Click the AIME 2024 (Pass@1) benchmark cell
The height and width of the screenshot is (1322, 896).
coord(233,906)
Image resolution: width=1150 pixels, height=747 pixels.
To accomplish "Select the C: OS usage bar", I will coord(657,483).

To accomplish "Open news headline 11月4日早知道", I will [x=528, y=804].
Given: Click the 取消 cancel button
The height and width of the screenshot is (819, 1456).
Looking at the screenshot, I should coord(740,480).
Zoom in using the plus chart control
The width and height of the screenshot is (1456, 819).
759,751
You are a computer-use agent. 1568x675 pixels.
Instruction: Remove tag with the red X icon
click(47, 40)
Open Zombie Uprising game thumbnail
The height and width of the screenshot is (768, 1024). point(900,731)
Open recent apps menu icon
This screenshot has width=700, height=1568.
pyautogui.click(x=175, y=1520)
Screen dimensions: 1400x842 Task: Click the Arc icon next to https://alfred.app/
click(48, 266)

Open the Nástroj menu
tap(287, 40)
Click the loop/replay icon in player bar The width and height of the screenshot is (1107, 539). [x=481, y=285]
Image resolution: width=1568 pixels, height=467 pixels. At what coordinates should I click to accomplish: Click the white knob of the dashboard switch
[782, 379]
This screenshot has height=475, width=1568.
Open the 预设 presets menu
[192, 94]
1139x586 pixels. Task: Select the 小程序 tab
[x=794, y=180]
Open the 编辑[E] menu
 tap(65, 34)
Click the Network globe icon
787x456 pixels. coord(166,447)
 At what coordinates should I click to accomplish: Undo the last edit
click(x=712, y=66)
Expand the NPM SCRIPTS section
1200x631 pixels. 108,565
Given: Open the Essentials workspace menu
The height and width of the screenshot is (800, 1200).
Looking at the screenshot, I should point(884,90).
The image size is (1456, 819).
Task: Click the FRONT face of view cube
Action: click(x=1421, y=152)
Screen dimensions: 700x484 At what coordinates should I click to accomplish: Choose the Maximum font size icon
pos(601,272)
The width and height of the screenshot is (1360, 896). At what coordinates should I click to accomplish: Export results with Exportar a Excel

--- What to work on ---
Wherever a line of the entries holds the string "will", copy that line.

--- Output below ---
To accomplish "Select the C: OS usage bar", I will coord(657,483).
To accomplish "Open news headline 11月4日早知道", I will [x=528, y=804].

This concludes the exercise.